President James Monroe set the limits to European colonialism in his times (19th Century), yet his Secretary of State, John Quincy Adams, later a President, was more famous for his advocacy of individual liberty. ”Liberty is inherent to human nature’, he said almost one hundred years before the abolition of slavery and the Civil War.
President Theodore Roosvelt, beginning the 20th Century, launched his big stick policy, yet his sec of State Henry Clay was nothing more than just a well dressed but intellectually obscure diplomat ready to run and sign all treaties stemming from the big stick policy that expanded the new empire. E.g. Guantanamo Bay in the island of Cuba, today better known for the infamous concentration camp for people of all the world allegedly suspected of terrorism. which epitomizes the mentality of prez Bush’s first administration.

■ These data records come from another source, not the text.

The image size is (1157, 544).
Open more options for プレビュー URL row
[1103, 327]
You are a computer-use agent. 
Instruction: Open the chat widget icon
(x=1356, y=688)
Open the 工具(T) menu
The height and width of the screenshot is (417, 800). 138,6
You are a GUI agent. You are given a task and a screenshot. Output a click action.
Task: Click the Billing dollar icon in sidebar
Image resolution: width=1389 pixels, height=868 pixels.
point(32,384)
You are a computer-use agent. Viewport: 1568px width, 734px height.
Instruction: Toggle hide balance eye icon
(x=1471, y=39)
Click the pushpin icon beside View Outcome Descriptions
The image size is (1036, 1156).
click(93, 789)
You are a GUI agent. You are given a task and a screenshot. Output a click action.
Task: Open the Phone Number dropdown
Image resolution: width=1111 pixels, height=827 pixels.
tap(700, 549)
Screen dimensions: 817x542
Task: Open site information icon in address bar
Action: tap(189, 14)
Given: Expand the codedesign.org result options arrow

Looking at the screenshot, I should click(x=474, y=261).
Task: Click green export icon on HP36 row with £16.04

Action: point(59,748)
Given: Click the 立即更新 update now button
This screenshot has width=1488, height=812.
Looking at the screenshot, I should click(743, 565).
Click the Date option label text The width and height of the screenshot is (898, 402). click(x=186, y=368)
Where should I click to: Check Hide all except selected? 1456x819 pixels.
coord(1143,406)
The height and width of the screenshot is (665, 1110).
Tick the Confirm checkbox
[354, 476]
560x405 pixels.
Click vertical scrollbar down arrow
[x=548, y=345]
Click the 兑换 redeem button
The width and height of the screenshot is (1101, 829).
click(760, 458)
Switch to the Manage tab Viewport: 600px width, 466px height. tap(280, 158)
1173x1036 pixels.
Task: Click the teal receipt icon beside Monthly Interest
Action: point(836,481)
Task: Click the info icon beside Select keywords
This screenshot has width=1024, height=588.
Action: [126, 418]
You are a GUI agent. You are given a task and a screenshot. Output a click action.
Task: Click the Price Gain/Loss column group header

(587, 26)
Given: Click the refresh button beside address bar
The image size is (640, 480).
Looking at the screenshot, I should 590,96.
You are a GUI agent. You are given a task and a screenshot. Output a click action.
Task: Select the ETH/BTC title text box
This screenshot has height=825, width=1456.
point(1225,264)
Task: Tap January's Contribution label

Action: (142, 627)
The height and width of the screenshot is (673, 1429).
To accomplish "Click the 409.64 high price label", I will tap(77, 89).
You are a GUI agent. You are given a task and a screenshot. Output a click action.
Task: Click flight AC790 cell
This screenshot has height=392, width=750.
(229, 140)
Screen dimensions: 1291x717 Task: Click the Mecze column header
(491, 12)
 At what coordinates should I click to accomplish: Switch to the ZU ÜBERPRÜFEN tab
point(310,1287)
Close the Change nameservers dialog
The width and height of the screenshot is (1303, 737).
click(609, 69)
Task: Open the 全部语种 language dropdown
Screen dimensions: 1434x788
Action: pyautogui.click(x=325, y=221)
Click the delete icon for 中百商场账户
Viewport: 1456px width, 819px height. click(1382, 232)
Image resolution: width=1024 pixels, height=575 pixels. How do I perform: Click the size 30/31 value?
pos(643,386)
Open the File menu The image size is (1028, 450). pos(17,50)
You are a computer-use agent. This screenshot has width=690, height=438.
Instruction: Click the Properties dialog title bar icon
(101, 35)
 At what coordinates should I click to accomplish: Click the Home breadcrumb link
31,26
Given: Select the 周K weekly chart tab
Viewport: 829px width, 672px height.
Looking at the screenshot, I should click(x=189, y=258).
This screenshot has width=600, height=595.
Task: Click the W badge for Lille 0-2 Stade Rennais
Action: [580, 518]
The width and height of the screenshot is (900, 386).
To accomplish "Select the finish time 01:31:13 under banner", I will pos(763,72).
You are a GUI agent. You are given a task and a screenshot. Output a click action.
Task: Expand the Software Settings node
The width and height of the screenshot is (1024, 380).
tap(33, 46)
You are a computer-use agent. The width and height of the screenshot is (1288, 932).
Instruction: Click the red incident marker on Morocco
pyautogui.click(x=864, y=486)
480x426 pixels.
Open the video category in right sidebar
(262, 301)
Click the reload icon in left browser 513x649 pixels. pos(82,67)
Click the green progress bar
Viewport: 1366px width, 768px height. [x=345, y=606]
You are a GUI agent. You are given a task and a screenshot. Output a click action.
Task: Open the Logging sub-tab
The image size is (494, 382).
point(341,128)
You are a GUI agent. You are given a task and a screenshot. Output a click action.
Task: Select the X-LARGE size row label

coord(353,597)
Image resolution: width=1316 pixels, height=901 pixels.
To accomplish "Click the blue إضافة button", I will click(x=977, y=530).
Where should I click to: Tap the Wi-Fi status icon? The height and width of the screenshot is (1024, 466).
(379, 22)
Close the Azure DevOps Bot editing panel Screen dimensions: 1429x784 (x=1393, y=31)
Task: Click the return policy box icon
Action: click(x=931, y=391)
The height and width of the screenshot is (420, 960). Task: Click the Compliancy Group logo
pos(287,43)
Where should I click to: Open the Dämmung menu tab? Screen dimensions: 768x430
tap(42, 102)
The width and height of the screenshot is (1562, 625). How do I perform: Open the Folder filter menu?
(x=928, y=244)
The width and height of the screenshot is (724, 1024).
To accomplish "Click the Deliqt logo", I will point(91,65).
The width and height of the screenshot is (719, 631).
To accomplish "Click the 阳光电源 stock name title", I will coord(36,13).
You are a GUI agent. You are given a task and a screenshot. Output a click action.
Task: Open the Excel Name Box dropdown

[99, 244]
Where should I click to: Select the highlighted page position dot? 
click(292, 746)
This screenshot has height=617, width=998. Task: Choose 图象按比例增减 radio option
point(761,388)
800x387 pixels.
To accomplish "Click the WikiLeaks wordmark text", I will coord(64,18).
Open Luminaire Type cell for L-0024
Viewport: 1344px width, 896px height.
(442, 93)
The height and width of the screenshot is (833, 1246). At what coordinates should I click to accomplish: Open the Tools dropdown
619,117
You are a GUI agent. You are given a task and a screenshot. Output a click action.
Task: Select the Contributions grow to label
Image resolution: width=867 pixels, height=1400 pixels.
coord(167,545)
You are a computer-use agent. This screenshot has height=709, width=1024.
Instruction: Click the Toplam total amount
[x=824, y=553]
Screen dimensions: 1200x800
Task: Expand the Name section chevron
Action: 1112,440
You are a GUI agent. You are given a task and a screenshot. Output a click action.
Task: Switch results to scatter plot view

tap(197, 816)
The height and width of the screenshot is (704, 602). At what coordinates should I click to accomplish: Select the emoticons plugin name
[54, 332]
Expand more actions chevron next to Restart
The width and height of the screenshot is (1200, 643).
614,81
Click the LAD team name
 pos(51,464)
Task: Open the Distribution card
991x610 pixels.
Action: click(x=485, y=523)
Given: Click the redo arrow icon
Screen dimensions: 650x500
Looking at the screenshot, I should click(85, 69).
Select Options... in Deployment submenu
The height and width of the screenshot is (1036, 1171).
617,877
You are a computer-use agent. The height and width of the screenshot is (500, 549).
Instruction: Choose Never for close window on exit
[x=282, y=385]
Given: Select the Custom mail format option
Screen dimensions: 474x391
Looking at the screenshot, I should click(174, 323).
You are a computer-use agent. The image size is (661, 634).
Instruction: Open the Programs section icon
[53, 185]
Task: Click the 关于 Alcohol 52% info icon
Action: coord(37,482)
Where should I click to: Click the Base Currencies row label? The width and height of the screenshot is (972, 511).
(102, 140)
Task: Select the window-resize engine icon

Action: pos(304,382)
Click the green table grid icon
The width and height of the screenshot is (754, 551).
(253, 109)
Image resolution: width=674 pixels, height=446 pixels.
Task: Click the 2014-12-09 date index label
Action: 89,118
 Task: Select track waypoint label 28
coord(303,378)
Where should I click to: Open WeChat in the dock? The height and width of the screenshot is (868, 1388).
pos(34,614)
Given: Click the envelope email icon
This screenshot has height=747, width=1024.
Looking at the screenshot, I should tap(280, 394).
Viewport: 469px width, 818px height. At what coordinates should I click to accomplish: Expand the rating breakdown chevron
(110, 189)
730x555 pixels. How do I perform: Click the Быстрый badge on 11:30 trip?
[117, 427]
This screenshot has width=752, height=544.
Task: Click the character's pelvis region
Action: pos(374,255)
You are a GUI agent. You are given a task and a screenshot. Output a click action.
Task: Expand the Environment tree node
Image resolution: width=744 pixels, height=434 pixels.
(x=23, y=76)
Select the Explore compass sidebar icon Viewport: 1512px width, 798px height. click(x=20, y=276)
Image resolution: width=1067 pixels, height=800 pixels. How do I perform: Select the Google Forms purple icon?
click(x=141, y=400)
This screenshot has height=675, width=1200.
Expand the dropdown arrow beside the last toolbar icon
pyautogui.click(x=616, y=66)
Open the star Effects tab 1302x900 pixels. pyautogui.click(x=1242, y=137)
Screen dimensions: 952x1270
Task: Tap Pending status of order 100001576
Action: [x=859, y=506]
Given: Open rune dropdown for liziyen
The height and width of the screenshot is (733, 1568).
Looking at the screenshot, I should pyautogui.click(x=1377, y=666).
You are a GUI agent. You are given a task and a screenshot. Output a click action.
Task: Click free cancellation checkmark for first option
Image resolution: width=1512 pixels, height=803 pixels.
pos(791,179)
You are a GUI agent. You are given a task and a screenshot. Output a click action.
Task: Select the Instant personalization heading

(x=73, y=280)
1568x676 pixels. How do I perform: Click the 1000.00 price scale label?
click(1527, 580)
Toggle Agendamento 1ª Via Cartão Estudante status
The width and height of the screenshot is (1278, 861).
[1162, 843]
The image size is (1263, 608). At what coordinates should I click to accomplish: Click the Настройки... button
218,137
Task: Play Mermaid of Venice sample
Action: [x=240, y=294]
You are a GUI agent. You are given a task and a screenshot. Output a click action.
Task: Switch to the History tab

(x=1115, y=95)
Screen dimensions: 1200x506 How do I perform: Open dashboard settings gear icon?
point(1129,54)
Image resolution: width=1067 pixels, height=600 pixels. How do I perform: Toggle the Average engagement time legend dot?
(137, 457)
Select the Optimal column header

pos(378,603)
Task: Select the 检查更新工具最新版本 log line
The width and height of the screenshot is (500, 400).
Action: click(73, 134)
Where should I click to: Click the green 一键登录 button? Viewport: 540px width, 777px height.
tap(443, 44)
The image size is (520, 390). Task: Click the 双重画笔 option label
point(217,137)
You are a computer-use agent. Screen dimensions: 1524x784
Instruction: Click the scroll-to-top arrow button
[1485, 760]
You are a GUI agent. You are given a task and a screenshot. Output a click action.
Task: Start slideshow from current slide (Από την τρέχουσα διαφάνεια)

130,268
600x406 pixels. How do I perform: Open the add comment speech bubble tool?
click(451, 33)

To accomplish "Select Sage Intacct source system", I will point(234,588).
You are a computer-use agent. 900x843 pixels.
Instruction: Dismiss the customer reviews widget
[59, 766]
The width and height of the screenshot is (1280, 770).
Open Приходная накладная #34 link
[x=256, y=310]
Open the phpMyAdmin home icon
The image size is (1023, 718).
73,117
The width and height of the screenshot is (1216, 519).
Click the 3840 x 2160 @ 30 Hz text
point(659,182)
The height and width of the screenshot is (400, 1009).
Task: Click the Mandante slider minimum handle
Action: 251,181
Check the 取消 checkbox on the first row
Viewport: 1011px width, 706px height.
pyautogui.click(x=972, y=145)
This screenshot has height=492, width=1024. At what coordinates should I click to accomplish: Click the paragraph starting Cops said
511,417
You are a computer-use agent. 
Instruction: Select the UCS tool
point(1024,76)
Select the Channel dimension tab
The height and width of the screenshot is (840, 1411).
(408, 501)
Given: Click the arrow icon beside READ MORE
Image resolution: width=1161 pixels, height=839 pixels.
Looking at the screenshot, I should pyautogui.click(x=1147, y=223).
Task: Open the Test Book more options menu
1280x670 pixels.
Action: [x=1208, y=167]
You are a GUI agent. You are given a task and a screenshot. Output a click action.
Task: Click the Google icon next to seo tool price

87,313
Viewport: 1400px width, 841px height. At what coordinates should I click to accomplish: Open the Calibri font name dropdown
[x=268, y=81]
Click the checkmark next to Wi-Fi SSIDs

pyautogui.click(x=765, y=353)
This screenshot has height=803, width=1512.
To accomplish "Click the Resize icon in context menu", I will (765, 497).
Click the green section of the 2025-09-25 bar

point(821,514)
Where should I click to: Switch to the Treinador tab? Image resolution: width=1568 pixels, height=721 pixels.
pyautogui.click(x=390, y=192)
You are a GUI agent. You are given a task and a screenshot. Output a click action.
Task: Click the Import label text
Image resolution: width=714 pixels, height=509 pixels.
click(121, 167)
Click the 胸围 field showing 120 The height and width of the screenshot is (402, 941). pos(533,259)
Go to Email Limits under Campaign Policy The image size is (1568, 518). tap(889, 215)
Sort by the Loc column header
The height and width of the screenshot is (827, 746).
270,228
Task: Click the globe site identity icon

In her already well known examination in Capitol Hill, Dr. Rice was both savvy and careful when dropping names or explaining world situations. For example, she mentioned several times Dean Acheson the aristocratic sec of State of president Harry Truman, when the Cold War was demanding new and more ingenious diplomacy. But she avoided references to Foster Dulles, secretary under Eisenhower, while his brother Allen was waging his own private war against everything he believed was Soviet Communism. Dr Rice has had an excellent academic education in world affairs, but she was mostly prepared for the Cold War. During her years in Stanford University, where she was in charge of international studies she had a very important experience. She was managing a budget of 1.5 billion with 4000 first rate academic teachers and 14,000 students. To my knowledge, no current foreign minister in the world has ever had that kind of training in foreign policy. She speaks Russian, but nothing of Pin Yin Chinese, or for elemental regional geopolitical reasons, some Spanish.
Since she was using a lingo of axis of evil, tyrannies and other adjectives of the Bush administration, for her presentation as a master in Diplomacy, it was not wise to show herself as close to such compadres as the Dulles bros.
Her sense of world affairs, where she seems to be inspired as when she plays Beethoven or Brahms in the piano, anticipate some surprises, the least you can expect from a new diplomacy from the superpower.